Last fall, Mohammed Ibrahim Adel, the minister of mines, was accused of taking a $30-million bribe from a Chinese firm, in exchange for awarding a multi-billion contract for a copper mine. He has denied the charges.
A United Nations study estimated that, in 2009, more than half the population had to pay some kind of bribe to a public official. The study noted that about $2.5 billion, or about 25 per cent of the country’s gross domestic product, was paid out in bribes. It’s not only Afghan government officials stealing funds; some insurgent groups have also acknowledged they received money from aid agencies in exchange for allowing development projects to go ahead without being attacked.
Timothea Gibb, head of public diplomacy and communications at the Canadian Embassy in Kabul, said that ambassador William Crosbie met with Bashardost in December. Gibb added that both the governments of Afghanistan and Canada agree that corruption is one of the major challenges facing Afghanistan.
“Canada welcomes Afghan-led efforts to combat corruption through concrete and visible actions and stands ready to work with the government of Afghanistan to support its anti-corruption efforts and activities with a view to building strong accountable state institutions,” Gibb said in an e-mail.

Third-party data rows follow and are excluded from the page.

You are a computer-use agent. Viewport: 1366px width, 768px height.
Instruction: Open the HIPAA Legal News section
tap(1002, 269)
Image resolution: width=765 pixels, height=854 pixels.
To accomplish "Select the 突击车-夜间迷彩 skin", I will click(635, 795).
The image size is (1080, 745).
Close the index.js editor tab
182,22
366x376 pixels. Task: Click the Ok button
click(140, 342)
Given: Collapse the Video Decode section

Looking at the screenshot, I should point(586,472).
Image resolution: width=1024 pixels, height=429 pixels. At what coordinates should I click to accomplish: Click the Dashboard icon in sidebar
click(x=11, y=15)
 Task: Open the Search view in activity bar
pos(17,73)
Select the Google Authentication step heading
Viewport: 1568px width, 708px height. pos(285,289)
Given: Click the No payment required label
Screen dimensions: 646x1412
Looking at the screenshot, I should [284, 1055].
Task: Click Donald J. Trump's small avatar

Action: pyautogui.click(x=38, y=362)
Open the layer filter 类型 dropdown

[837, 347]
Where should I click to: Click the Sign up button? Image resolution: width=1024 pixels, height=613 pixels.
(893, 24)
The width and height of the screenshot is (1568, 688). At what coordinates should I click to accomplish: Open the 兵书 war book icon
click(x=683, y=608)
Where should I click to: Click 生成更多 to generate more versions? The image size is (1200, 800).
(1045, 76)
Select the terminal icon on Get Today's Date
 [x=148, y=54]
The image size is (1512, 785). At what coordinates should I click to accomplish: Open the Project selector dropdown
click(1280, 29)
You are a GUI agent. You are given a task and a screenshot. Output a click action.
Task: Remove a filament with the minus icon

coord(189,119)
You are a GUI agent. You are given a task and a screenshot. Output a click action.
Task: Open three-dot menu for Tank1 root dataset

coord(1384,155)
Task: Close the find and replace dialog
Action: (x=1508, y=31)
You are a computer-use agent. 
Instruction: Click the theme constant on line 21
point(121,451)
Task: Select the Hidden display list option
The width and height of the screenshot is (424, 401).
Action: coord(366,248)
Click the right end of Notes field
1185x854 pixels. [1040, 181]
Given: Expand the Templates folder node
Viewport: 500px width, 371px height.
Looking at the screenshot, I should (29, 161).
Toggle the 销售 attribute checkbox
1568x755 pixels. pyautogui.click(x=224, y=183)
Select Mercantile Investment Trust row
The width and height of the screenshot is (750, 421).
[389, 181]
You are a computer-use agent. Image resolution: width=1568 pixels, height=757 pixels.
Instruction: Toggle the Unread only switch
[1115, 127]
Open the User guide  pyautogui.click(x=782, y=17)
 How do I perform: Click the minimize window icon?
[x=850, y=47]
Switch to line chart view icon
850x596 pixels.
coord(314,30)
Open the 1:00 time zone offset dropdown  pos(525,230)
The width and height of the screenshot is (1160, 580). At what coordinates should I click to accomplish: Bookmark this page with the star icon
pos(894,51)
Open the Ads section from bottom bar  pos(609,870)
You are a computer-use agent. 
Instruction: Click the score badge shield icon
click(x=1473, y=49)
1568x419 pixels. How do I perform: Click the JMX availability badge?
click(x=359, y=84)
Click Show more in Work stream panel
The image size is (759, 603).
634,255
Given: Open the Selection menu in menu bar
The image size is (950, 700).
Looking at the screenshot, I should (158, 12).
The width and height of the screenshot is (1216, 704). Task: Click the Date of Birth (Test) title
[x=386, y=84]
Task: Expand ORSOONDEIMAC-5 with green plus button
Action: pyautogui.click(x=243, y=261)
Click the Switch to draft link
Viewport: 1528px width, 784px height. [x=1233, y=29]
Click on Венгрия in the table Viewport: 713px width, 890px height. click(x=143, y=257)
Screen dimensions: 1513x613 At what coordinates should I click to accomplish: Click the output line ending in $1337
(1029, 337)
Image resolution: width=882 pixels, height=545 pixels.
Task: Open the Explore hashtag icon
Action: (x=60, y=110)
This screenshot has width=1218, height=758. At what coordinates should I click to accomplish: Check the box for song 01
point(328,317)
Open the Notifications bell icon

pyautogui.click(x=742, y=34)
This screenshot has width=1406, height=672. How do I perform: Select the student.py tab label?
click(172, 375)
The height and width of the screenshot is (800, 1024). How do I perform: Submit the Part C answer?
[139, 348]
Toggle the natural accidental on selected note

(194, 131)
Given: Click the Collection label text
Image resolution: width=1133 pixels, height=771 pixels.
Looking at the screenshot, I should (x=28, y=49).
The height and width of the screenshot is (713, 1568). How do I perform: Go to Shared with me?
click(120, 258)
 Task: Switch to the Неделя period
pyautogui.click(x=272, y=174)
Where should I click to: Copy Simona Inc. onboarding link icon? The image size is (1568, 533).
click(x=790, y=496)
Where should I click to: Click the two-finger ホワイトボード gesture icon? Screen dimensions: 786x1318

Karzai has said he is cracking down on corruption and has denied allegations he protects drug dealers. But last year, he pardoned five convicted traffickers, including the nephew of his campaign manager. Karzai has also blamed foreigners for spreading allegations that Afghan officials are corrupt. He told CNN that “the issue of corruption has been politically overplayed by some of our partners in the international community.”
Bashardost’s anti-corruption campaign hasn’t gone over well with the Afghan government. He was elected in 2006. After being refused an office, he set up a tent in a parking lot outside Afghanistan’s legislative buildings.
In last year’s presidential election, Bashardost came a surprising third, earning a reported 17 per cent of the vote. He has now moved his tent outside a dusty two-room office near the government buildings. There, a steady stream of Afghans come to him on a daily basis looking for help.
Many westerners who observe Afghan politics dismiss Bashardost’s chances of ever coming to power. Although they acknowledge he has gained respect for consistently standing up against corruption and fighting for human rights and equality for women, they point out he doesn’t have the support of the western countries who are helping shape Afghanistan’s future.
But some young Afghans support his populist views of a new Afghanistan where corruption is punished and former warlords, now in government, are sent to jail.
“He is a great man,” 21-year-old Farid Ahmadi said of Bashardost. “He is for the poor people. He is brave.”